Human papillomavirus type 16 (HPV-16) L1- and E7-specific T cell responses were measured in 58 women with abnormal cervical cytology in a prospective study. On recruitment, patients responded most frequently and with the highest numbers of responding cells to the L1 region aa 311-345 and this response was significantly associated with the presence of cervical disease (P=0.041). Responses to the L1 peptide aa 281-295 were significantly higher in patients with CIN III than in those with HPV/CIN I or CIN II lesions (P=0.027). The E7 region aa 70-98 was the most immunogenic in patients with squamous intraepithelial lesions of the cervix (SIL) but the responses detected were not significantly higher than in patients without SIL. Following treatment, the T cell response profiles of patient groups did not change significantly. However, on analysis of the responses of individual patients with and without recurrent disease on follow-up, significant differences were found. Recurrence of disease was associated with T cell responses to the E7 region aa 70-98 at the patient's first clinic visit (P=0.017). Recurrence of disease was also accompanied by an increase in the total number of L1-specific short-term T cell lines (STLs) at follow-up, whereas absence of disease was accompanied by a decrease in L1-specific STLs. The data also suggested a possible link between E7 70-98-specific responses and acquisition of disease by patients who were previously disease-free. Further studies are warranted to determine whether this response could be useful as a marker of recurrent disease in some patients.

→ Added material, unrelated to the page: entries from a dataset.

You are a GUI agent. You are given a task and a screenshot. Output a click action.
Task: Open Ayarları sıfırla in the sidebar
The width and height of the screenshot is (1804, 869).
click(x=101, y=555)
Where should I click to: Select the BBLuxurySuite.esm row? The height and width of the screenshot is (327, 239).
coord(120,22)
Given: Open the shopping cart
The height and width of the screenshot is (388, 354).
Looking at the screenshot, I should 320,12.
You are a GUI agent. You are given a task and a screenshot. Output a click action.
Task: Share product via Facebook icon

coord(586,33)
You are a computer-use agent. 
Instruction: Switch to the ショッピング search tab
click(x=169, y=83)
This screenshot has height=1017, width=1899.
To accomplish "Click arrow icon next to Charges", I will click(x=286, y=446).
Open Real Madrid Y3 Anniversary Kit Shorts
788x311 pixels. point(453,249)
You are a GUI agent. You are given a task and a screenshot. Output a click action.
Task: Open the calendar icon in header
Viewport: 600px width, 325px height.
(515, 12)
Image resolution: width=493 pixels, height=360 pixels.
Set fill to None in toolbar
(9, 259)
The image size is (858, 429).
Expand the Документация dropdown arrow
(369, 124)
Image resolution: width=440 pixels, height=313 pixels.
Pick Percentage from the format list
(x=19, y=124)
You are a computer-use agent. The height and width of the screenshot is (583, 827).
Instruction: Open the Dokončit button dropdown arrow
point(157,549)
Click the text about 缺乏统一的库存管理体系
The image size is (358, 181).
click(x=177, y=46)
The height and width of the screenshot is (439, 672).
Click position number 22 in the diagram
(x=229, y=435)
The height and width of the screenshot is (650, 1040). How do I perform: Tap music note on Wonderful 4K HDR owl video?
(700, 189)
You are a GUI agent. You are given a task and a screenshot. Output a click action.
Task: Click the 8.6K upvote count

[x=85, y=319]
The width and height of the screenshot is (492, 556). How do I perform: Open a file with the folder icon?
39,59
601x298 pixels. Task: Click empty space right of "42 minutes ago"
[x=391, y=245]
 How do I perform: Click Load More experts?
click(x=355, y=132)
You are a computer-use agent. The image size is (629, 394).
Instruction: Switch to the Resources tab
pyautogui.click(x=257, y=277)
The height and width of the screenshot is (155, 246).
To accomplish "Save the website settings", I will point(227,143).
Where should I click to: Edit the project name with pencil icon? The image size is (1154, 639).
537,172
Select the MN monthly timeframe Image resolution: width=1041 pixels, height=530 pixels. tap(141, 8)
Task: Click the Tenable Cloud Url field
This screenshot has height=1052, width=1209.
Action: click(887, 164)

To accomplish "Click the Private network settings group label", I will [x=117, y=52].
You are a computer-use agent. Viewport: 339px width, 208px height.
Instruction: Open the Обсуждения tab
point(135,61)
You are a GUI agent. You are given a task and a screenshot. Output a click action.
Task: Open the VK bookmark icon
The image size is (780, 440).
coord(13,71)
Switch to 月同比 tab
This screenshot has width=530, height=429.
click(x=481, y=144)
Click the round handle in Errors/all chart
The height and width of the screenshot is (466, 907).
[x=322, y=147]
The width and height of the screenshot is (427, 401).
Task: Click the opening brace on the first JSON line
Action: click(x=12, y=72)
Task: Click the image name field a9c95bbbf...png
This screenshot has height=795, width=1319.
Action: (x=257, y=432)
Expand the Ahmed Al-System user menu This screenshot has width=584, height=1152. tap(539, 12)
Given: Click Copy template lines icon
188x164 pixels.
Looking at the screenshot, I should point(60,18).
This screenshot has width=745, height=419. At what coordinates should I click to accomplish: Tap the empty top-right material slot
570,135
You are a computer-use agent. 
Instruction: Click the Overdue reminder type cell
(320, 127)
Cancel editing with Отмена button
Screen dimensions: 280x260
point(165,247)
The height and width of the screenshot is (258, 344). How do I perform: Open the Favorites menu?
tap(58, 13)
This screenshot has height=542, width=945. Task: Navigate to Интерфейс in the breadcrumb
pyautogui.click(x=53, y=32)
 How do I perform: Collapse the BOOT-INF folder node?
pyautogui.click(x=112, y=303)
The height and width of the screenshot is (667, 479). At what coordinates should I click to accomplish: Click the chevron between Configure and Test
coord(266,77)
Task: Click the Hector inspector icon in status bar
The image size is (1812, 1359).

在一项前瞻性研究中,对58名宫颈细胞学异常的女性进行了16型人乳头瘤病毒(HPV-16)L1和E7特异性T细胞反应的检测。招募时,患者对L1区域aa 311-345反应最频繁且反应细胞数量最多,这种反应与宫颈疾病的存在显著相关(P = 0.041)。CIN III患者对L1肽aa 281-295的反应显著高于HPV/CIN I或CIN II病变患者(P = 0.027)。E7区域aa 70-98在宫颈鳞状上皮内病变(SIL)患者中免疫原性最强,但检测到的反应并不显著高于无SIL的患者。治疗后,患者组的T细胞反应谱没有显著变化。然而,在分析随访中有或无疾病复发的个体患者的反应时,发现了显著差异。疾病复发与患者首次就诊时对E7区域aa 70-98的T细胞反应相关(P = 0.017)。疾病复发还伴随着随访时L1特异性短期T细胞系(STL)总数的增加,而无疾病则伴随着L1特异性STL的减少。数据还表明,E7 70-98特异性反应与既往无病患者患病之间可能存在联系。有必要进一步研究以确定这种反应是否可作为某些患者疾病复发的标志物。